(RECORDS FOR THIS EXERCISE)

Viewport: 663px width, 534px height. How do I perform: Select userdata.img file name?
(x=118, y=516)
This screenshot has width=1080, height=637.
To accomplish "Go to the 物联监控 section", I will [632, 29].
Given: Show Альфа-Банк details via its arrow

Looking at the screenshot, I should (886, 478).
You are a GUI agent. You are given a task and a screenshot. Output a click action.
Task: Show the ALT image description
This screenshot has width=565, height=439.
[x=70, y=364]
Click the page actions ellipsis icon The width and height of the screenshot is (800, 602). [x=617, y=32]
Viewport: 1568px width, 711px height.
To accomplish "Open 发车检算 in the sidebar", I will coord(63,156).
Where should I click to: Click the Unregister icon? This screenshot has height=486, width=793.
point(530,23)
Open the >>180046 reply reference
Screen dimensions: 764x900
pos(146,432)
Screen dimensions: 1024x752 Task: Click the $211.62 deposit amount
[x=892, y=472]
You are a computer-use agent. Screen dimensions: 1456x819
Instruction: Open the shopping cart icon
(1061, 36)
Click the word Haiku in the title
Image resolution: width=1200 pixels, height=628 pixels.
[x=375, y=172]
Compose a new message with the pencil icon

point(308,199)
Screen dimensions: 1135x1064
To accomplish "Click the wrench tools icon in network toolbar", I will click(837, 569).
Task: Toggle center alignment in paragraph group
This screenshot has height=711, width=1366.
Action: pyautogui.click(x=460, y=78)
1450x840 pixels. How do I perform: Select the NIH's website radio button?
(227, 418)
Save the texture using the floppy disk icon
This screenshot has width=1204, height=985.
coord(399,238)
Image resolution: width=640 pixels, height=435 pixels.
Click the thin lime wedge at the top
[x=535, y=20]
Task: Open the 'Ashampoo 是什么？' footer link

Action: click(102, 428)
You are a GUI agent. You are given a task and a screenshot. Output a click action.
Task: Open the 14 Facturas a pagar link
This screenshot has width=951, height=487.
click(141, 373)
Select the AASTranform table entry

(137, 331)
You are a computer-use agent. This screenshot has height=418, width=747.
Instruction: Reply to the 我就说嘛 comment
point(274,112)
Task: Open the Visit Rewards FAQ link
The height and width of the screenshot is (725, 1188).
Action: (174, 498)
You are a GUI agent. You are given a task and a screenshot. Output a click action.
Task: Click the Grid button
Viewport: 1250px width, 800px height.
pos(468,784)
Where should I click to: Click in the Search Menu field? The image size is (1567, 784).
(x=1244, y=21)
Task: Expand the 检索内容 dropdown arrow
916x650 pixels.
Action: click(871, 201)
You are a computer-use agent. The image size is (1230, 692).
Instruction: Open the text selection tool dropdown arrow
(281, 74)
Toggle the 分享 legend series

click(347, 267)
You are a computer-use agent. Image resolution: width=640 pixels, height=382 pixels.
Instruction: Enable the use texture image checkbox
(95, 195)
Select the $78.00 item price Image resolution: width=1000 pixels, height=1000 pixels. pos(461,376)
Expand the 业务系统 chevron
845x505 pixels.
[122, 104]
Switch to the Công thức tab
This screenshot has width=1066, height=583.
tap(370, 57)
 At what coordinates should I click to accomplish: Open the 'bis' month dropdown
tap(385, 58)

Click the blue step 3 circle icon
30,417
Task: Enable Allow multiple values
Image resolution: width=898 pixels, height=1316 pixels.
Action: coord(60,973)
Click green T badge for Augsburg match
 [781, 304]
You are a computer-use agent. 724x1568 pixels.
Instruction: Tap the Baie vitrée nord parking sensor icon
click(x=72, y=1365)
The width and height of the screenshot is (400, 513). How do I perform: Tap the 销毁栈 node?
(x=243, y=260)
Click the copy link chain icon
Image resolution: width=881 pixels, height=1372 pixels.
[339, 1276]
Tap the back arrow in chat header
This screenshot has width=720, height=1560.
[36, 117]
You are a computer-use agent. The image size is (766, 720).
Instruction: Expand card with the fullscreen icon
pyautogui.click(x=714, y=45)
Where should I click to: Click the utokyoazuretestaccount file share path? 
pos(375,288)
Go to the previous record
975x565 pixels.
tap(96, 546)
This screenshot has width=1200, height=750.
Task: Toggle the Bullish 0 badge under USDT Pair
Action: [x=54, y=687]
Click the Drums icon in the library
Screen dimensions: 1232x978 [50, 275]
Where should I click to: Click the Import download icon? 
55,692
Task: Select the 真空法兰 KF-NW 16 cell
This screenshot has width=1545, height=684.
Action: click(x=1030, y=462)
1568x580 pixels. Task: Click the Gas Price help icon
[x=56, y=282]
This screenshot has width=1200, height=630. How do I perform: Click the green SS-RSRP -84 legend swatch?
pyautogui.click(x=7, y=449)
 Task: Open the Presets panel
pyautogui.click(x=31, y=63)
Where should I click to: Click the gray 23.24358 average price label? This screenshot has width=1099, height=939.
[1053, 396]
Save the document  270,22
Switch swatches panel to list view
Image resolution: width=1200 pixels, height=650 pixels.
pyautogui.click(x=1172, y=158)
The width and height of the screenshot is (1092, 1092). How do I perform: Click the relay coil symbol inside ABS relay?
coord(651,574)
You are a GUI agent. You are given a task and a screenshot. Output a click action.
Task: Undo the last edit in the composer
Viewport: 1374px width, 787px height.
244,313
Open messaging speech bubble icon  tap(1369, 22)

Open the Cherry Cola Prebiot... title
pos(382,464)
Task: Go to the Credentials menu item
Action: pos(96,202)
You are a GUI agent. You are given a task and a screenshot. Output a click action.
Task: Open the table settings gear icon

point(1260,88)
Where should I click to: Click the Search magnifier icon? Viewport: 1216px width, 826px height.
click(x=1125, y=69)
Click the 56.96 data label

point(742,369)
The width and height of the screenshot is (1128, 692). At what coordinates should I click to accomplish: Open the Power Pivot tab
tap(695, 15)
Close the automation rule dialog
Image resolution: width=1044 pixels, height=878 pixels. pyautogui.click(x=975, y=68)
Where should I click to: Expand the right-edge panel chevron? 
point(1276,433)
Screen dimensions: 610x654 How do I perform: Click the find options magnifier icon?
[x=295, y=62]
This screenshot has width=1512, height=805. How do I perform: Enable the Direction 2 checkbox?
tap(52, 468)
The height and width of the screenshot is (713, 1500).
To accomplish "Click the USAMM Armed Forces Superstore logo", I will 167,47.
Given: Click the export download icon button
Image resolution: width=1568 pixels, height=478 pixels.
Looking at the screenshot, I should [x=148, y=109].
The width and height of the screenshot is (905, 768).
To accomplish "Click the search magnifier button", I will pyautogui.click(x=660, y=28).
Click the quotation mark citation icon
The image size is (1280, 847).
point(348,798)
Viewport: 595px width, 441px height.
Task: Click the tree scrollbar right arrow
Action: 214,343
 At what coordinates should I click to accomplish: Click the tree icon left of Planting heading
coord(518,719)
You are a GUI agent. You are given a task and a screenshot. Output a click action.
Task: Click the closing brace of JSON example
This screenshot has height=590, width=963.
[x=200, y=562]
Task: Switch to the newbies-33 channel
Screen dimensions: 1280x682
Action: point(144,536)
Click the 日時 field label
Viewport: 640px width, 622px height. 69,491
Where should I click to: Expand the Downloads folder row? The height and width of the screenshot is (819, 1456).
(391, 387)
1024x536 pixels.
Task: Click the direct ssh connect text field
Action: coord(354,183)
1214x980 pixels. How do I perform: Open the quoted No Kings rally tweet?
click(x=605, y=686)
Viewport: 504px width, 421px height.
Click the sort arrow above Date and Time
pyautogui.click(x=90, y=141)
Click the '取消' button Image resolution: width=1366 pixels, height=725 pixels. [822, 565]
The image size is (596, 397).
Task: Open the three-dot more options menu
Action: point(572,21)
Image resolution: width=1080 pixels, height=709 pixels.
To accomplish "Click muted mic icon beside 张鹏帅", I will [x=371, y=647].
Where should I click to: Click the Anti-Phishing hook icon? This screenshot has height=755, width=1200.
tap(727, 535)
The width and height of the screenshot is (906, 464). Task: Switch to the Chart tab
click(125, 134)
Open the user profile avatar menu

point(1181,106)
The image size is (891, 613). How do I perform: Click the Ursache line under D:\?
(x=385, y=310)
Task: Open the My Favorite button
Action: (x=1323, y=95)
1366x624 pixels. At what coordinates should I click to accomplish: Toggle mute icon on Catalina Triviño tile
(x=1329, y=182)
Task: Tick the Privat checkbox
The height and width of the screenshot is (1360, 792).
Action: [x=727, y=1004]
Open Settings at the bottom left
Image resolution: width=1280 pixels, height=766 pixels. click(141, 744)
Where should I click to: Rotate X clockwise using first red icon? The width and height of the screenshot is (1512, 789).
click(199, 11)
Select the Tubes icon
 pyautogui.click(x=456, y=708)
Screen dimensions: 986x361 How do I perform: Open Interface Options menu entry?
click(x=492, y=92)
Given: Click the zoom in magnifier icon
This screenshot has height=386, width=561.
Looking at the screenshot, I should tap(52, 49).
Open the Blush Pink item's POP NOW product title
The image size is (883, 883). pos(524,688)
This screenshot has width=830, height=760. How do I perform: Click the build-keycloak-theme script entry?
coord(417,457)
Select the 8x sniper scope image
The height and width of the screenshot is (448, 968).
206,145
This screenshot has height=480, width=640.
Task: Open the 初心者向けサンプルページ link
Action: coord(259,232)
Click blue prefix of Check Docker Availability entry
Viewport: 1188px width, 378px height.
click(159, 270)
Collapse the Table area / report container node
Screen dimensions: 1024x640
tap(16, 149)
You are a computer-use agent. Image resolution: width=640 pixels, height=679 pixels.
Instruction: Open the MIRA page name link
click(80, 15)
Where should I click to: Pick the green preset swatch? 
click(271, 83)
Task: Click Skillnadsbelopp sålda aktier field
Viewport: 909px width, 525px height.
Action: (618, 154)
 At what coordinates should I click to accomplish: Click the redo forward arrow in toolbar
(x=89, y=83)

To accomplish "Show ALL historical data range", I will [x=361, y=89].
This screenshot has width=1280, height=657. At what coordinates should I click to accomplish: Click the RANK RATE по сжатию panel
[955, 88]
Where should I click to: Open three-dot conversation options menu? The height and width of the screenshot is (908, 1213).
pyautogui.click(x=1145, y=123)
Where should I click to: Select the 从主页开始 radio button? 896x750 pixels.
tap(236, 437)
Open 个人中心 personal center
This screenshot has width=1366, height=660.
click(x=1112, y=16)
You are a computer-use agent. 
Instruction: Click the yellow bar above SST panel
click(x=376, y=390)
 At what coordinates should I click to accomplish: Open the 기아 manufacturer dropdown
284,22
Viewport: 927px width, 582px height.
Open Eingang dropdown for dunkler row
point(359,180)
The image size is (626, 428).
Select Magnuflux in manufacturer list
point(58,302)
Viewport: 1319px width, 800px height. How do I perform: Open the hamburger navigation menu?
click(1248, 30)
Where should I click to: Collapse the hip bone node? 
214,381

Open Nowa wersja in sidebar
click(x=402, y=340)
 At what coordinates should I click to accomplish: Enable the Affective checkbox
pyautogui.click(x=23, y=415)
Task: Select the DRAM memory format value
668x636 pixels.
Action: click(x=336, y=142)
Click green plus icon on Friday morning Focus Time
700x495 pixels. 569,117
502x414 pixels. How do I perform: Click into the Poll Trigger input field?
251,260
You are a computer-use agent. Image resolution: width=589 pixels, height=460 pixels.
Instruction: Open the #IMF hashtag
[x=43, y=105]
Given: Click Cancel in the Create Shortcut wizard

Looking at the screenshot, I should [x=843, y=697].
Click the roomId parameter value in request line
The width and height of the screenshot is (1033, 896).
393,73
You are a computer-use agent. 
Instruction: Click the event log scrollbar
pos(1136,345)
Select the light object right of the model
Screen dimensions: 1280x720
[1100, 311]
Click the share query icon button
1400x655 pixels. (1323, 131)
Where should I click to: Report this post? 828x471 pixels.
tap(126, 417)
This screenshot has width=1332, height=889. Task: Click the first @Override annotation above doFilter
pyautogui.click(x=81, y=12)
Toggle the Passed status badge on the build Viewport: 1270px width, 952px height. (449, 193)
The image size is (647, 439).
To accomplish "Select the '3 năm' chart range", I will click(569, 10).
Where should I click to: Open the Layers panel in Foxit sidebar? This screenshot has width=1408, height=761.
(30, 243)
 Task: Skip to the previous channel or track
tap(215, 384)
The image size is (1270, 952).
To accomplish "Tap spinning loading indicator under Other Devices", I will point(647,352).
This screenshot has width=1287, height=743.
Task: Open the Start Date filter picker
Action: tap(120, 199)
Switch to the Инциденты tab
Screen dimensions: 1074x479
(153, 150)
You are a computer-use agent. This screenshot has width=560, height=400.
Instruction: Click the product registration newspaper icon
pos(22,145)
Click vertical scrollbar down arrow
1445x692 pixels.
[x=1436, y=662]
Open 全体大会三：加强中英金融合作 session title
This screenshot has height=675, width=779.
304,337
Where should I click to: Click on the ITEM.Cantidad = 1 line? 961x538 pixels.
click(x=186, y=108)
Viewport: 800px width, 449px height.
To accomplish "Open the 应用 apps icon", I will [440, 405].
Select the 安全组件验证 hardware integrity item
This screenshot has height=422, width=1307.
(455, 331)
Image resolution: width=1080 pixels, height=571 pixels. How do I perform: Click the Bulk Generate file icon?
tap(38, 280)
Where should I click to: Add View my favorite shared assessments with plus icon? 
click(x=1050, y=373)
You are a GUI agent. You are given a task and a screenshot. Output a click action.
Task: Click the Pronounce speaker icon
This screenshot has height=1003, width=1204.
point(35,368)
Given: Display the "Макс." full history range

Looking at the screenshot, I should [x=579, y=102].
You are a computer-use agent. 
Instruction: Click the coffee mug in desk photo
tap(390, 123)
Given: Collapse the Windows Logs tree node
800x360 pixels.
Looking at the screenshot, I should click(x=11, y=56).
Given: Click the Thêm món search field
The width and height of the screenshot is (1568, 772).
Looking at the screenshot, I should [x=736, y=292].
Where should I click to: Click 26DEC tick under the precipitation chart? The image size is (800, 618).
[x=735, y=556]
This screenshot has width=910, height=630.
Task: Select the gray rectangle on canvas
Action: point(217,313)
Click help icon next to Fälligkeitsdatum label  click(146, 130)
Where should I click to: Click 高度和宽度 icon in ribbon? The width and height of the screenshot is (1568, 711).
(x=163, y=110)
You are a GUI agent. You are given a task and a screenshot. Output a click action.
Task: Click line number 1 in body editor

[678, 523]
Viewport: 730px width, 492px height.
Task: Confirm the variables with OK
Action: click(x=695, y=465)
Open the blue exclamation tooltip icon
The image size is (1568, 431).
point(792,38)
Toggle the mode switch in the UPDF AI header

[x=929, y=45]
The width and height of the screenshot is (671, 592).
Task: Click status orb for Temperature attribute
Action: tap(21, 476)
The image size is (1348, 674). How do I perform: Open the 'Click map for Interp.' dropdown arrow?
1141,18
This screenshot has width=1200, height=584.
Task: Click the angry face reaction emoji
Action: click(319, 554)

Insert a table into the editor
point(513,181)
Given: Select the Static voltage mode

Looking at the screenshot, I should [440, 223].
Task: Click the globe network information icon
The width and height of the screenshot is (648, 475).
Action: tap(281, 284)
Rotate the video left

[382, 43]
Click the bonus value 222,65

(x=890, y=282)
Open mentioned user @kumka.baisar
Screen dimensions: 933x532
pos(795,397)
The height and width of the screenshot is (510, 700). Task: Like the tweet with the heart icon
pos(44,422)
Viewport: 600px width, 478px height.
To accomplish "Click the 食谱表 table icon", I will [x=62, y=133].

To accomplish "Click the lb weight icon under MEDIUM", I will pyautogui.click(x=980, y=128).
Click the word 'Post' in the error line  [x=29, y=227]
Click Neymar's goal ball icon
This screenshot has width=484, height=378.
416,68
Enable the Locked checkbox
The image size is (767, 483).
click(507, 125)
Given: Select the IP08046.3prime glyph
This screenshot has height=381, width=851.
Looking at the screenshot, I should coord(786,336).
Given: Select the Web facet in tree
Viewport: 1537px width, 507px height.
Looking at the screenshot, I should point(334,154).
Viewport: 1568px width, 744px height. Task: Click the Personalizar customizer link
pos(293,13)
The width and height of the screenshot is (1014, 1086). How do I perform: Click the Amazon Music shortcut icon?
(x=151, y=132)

(End RECORDS FOR THIS EXERCISE)

PROMPT: Set down exactly the lines from the start of the records to the line with "Task: Open the Visit Rewards FAQ link". Include that line, and add nothing more.

OUTPUT FOR THIS TASK:
Viewport: 663px width, 534px height. How do I perform: Select userdata.img file name?
(x=118, y=516)
This screenshot has width=1080, height=637.
To accomplish "Go to the 物联监控 section", I will [632, 29].
Given: Show Альфа-Банк details via its arrow

Looking at the screenshot, I should (886, 478).
You are a GUI agent. You are given a task and a screenshot. Output a click action.
Task: Show the ALT image description
This screenshot has width=565, height=439.
[x=70, y=364]
Click the page actions ellipsis icon The width and height of the screenshot is (800, 602). [x=617, y=32]
Viewport: 1568px width, 711px height.
To accomplish "Open 发车检算 in the sidebar", I will coord(63,156).
Where should I click to: Click the Unregister icon? This screenshot has height=486, width=793.
point(530,23)
Open the >>180046 reply reference
Screen dimensions: 764x900
pos(146,432)
Screen dimensions: 1024x752 Task: Click the $211.62 deposit amount
[x=892, y=472]
You are a computer-use agent. Screen dimensions: 1456x819
Instruction: Open the shopping cart icon
(1061, 36)
Click the word Haiku in the title
Image resolution: width=1200 pixels, height=628 pixels.
[x=375, y=172]
Compose a new message with the pencil icon

point(308,199)
Screen dimensions: 1135x1064
To accomplish "Click the wrench tools icon in network toolbar", I will click(837, 569).
Task: Toggle center alignment in paragraph group
This screenshot has height=711, width=1366.
Action: pyautogui.click(x=460, y=78)
1450x840 pixels. How do I perform: Select the NIH's website radio button?
(227, 418)
Save the texture using the floppy disk icon
This screenshot has width=1204, height=985.
coord(399,238)
Image resolution: width=640 pixels, height=435 pixels.
Click the thin lime wedge at the top
[x=535, y=20]
Task: Open the 'Ashampoo 是什么？' footer link

Action: click(102, 428)
You are a GUI agent. You are given a task and a screenshot. Output a click action.
Task: Open the 14 Facturas a pagar link
This screenshot has width=951, height=487.
click(141, 373)
Select the AASTranform table entry

(137, 331)
You are a computer-use agent. This screenshot has height=418, width=747.
Instruction: Reply to the 我就说嘛 comment
point(274,112)
Task: Open the Visit Rewards FAQ link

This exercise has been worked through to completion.